An SEP statement was issued on April 3, 2006, on the eve of national strike action and protests by 200,000 public sector workers, who were fighting for a 65 percent pay rise. Entitled, The way forward for Sri Lankan public sector workers, the statement explained the political issues facing this section of the working class.
“The SEP unequivocally warns that without a socialist perspective this campaign is facing defeat, no matter how large or apparently militant. The leaders who shout ‘no politics’ in the trade unions are preparing to lead their members into a blind alley once again. Behind closed doors, there will be plenty of politics in the discussions with government ministers and state bureaucrats, but it will not be in the interests of the working class.
“The same slogan of ‘no-politics’ was used to oppose the intervention of the SEP’s forerunner, the RCL, in the last major public sector strike in 1980. The LSSP, Communist Party and NSSP all vigorously opposed the RCL’s demand for a political struggle against the government of President J.R. Jayawardene and its program of economic reforms.
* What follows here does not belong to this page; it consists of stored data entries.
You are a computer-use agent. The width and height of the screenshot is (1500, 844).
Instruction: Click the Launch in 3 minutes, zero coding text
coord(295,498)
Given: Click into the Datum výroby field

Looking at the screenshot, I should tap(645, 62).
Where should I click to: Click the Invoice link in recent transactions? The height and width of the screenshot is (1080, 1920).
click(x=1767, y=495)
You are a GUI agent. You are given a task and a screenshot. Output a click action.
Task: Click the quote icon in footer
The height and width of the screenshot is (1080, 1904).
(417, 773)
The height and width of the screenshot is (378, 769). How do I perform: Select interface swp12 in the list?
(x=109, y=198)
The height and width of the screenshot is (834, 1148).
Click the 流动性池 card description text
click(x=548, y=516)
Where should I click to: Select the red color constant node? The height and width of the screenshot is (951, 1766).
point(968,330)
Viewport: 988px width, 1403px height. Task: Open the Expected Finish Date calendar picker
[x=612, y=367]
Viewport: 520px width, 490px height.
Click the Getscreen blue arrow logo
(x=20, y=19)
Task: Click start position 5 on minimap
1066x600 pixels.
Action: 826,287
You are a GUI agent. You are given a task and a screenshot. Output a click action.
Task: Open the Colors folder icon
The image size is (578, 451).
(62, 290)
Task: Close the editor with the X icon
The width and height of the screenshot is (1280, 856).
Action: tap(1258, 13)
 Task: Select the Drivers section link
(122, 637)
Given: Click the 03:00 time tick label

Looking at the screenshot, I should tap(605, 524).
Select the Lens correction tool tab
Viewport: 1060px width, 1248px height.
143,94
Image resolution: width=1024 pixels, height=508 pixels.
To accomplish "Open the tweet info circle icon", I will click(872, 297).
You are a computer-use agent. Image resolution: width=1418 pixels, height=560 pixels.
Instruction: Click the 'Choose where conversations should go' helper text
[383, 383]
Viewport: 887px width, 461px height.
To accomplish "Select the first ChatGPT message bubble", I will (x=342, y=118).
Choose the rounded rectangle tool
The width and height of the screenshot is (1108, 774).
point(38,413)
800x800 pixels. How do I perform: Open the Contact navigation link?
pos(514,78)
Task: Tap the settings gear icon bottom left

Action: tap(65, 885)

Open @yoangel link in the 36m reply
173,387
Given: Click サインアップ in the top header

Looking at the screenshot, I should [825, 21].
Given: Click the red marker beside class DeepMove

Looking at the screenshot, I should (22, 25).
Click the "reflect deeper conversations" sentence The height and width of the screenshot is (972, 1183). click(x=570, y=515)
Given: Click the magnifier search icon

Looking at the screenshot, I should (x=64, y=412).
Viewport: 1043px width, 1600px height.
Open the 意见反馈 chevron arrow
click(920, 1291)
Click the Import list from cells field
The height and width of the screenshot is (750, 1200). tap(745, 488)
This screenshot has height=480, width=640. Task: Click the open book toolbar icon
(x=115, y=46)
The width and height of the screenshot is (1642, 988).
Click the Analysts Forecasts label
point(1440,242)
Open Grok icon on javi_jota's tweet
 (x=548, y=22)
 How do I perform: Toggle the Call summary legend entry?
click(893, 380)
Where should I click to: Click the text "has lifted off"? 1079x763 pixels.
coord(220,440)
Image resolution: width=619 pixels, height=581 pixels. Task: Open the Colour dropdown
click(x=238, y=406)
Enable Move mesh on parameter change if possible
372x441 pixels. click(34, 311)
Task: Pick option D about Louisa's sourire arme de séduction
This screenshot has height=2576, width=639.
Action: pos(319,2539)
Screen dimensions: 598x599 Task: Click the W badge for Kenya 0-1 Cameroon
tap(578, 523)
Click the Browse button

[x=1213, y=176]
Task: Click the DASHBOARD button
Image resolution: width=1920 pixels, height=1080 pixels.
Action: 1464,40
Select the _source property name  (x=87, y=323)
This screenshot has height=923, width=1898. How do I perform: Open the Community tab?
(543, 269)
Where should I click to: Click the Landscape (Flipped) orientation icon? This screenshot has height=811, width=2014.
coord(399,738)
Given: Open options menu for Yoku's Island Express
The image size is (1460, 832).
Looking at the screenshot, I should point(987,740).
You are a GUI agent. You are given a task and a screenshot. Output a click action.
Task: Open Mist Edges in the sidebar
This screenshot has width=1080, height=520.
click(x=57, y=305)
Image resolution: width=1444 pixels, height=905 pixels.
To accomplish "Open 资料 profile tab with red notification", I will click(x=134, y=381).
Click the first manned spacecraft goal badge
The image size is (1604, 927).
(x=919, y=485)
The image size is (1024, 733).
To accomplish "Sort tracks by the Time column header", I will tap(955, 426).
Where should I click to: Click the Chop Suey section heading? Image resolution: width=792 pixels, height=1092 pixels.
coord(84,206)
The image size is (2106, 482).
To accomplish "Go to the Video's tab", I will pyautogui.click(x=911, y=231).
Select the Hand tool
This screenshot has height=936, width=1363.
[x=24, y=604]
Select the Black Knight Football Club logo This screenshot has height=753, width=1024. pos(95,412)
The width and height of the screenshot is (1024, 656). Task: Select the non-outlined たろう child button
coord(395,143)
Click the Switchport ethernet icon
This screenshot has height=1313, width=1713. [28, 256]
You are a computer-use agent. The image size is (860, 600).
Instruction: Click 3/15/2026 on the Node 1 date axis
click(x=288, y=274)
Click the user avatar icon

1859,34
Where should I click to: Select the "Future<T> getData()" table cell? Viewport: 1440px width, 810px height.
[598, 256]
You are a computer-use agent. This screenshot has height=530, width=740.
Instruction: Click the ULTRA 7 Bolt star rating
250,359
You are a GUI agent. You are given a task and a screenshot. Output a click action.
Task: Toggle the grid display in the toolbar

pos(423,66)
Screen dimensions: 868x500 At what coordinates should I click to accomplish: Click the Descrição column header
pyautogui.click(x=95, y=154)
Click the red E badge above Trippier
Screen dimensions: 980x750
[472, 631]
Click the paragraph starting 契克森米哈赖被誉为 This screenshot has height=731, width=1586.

Public sector workers are still paying the price for that catastrophic defeat, which resulted in the sacking of 150,000 employees.”
The national pay campaign was called by the Public Sector Salary Review Trade Union Committee (PSSRTUC), a grouping of “independent” unions, with Ratnapriya as convener of the health sector unions.
Attempting to prevent the SEP’s intervention, a group of Ratnapriya’s supporters threatened physical violence. When challenged over this anti-democratic threat, Ratnapriya declared, “There is no such democracy anywhere.”
In a more recent act of treachery by Ratnapriya, he joined forces with other union leaders to help Maithripala Sirisena become president, in January 2015. The move was part of a “regime-change” operation, initiated by Washington and backed by New Delhi, to oust then Mahinda Rajapakse because of his close alliance with China. Sirisena had, in fact, been a senior SLFP leader and Mahinda Rajapakse’s health minister.
Ratnapriya initiated the “Trade Unions for Social Justice” front to back Sirisena and promote him as a “democrat” and “pro-people.” He also became convener of “Purawesi Balaya” (People’s Power), an alliance of pseudo-left groups and academics tasked with campaigning for Sirisena.
The Sirisena-Wickremesinghe unity government anchored Sri Lanka within the US camp and implemented the International Monetary Fund’s austerity measures.
The “unity” government, however, broke apart, as increasing numbers of workers came into struggle against the government’s reactionary social policies. Ratnapriya stood with Wickremesinghe, denouncing strikes and protests by workers and students, describing them as anti-government conspiracies.
During last year’s presidential election, he sided with UNP candidate Sajith Premadasa, claiming the pro-US party leader was a democrat, against “fascist” Gotabhaya Rajapakse. This was part of a campaign by various unions, fake-left groups, academics and Tamil parties to corral the masses behind Premadasa. The treacherous campaign to prevent any independent mobilisation of the working class only aided Gotabhaya Rajapakse.
Ratnapriya is an implacable enemy of the working class. His ever-rightward political trajectory, over the past two decades, underscores, yet again, the necessity for workers to break from the unions, build their own action committees and mobilise on a socialist and internationalist program, against all factions of the Sri Lankan capitalist class and their trade union defenders.